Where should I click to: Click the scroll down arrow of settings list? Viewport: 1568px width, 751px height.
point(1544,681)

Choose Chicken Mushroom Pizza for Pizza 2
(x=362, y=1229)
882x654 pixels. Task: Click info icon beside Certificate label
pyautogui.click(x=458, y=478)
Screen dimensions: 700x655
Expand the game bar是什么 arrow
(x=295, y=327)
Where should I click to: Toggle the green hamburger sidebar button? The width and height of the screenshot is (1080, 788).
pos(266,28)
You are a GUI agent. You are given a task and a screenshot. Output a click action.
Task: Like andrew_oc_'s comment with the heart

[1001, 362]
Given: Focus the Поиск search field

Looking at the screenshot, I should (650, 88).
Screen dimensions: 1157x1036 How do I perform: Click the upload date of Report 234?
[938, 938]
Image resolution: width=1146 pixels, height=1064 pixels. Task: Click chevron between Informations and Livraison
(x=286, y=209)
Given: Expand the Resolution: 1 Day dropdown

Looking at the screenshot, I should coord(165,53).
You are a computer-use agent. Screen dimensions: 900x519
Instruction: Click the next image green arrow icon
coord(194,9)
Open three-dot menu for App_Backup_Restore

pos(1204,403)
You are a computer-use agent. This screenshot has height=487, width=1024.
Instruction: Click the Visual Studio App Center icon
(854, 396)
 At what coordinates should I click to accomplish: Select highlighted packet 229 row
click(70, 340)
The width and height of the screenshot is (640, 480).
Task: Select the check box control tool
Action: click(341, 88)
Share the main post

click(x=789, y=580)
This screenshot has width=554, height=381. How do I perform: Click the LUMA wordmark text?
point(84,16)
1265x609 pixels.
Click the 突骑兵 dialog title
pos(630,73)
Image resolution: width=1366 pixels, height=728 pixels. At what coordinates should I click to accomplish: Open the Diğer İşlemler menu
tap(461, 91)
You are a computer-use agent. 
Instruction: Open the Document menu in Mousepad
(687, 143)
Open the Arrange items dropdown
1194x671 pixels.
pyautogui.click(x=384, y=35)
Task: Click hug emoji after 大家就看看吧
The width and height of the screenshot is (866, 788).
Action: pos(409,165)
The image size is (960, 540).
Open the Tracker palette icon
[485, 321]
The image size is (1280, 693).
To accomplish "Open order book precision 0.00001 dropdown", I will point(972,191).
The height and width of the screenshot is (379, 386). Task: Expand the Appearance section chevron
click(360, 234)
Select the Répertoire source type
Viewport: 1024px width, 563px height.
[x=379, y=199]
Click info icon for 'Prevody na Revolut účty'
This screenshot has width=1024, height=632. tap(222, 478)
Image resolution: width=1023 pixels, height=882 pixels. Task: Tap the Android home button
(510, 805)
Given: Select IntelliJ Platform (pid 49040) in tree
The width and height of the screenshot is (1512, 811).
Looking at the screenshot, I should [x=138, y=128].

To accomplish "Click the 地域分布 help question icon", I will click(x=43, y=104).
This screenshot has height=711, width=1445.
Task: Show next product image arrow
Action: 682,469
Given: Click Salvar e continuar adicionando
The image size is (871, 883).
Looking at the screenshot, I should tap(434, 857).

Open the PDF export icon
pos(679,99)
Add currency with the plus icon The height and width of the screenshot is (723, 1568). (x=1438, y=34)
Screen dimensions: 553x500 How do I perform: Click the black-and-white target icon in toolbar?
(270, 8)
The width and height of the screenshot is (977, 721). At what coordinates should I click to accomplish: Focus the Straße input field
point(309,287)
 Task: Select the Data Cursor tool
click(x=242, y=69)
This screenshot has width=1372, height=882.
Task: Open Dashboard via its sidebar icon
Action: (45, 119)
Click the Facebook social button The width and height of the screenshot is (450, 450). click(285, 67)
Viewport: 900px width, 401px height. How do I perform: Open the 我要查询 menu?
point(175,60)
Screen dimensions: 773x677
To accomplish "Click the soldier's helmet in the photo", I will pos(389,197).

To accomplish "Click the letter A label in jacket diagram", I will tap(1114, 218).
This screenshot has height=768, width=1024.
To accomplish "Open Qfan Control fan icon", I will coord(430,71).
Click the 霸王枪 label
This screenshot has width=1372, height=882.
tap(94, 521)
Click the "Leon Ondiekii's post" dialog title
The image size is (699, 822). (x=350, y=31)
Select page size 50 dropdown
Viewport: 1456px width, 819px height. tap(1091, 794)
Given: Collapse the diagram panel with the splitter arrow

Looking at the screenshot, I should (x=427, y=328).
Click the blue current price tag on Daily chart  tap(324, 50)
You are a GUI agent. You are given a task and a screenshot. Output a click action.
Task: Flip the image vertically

= = = = = = =

WORK REQUIRED: Everything in the listing must be written out again without any change.

ANSWER BOX:
Where should I click to: Click the scroll down arrow of settings list? Viewport: 1568px width, 751px height.
point(1544,681)

Choose Chicken Mushroom Pizza for Pizza 2
(x=362, y=1229)
882x654 pixels. Task: Click info icon beside Certificate label
pyautogui.click(x=458, y=478)
Screen dimensions: 700x655
Expand the game bar是什么 arrow
(x=295, y=327)
Where should I click to: Toggle the green hamburger sidebar button? The width and height of the screenshot is (1080, 788).
pos(266,28)
You are a GUI agent. You are given a task and a screenshot. Output a click action.
Task: Like andrew_oc_'s comment with the heart

[1001, 362]
Given: Focus the Поиск search field

Looking at the screenshot, I should (650, 88).
Screen dimensions: 1157x1036 How do I perform: Click the upload date of Report 234?
[938, 938]
Image resolution: width=1146 pixels, height=1064 pixels. Task: Click chevron between Informations and Livraison
(x=286, y=209)
Given: Expand the Resolution: 1 Day dropdown

Looking at the screenshot, I should coord(165,53).
You are a computer-use agent. Screen dimensions: 900x519
Instruction: Click the next image green arrow icon
coord(194,9)
Open three-dot menu for App_Backup_Restore

pos(1204,403)
You are a computer-use agent. This screenshot has height=487, width=1024.
Instruction: Click the Visual Studio App Center icon
(854, 396)
 At what coordinates should I click to accomplish: Select highlighted packet 229 row
click(70, 340)
The width and height of the screenshot is (640, 480).
Task: Select the check box control tool
Action: click(341, 88)
Share the main post

click(x=789, y=580)
This screenshot has width=554, height=381. How do I perform: Click the LUMA wordmark text?
point(84,16)
1265x609 pixels.
Click the 突骑兵 dialog title
pos(630,73)
Image resolution: width=1366 pixels, height=728 pixels. At what coordinates should I click to accomplish: Open the Diğer İşlemler menu
tap(461, 91)
You are a computer-use agent. 
Instruction: Open the Document menu in Mousepad
(687, 143)
Open the Arrange items dropdown
1194x671 pixels.
pyautogui.click(x=384, y=35)
Task: Click hug emoji after 大家就看看吧
The width and height of the screenshot is (866, 788).
Action: pos(409,165)
The image size is (960, 540).
Open the Tracker palette icon
[485, 321]
The image size is (1280, 693).
To accomplish "Open order book precision 0.00001 dropdown", I will point(972,191).
The height and width of the screenshot is (379, 386). Task: Expand the Appearance section chevron
click(360, 234)
Select the Répertoire source type
Viewport: 1024px width, 563px height.
[x=379, y=199]
Click info icon for 'Prevody na Revolut účty'
This screenshot has width=1024, height=632. tap(222, 478)
Image resolution: width=1023 pixels, height=882 pixels. Task: Tap the Android home button
(510, 805)
Given: Select IntelliJ Platform (pid 49040) in tree
The width and height of the screenshot is (1512, 811).
Looking at the screenshot, I should [x=138, y=128].

To accomplish "Click the 地域分布 help question icon", I will click(x=43, y=104).
This screenshot has height=711, width=1445.
Task: Show next product image arrow
Action: 682,469
Given: Click Salvar e continuar adicionando
The image size is (871, 883).
Looking at the screenshot, I should tap(434, 857).

Open the PDF export icon
pos(679,99)
Add currency with the plus icon The height and width of the screenshot is (723, 1568). (x=1438, y=34)
Screen dimensions: 553x500 How do I perform: Click the black-and-white target icon in toolbar?
(270, 8)
The width and height of the screenshot is (977, 721). At what coordinates should I click to accomplish: Focus the Straße input field
point(309,287)
 Task: Select the Data Cursor tool
click(x=242, y=69)
This screenshot has width=1372, height=882.
Task: Open Dashboard via its sidebar icon
Action: (45, 119)
Click the Facebook social button The width and height of the screenshot is (450, 450). click(285, 67)
Viewport: 900px width, 401px height. How do I perform: Open the 我要查询 menu?
point(175,60)
Screen dimensions: 773x677
To accomplish "Click the soldier's helmet in the photo", I will pos(389,197).

To accomplish "Click the letter A label in jacket diagram", I will tap(1114, 218).
This screenshot has height=768, width=1024.
To accomplish "Open Qfan Control fan icon", I will coord(430,71).
Click the 霸王枪 label
This screenshot has width=1372, height=882.
tap(94, 521)
Click the "Leon Ondiekii's post" dialog title
The image size is (699, 822). (x=350, y=31)
Select page size 50 dropdown
Viewport: 1456px width, 819px height. tap(1091, 794)
Given: Collapse the diagram panel with the splitter arrow

Looking at the screenshot, I should (x=427, y=328).
Click the blue current price tag on Daily chart  tap(324, 50)
You are a GUI agent. You are given a task and a screenshot. Output a click action.
Task: Flip the image vertically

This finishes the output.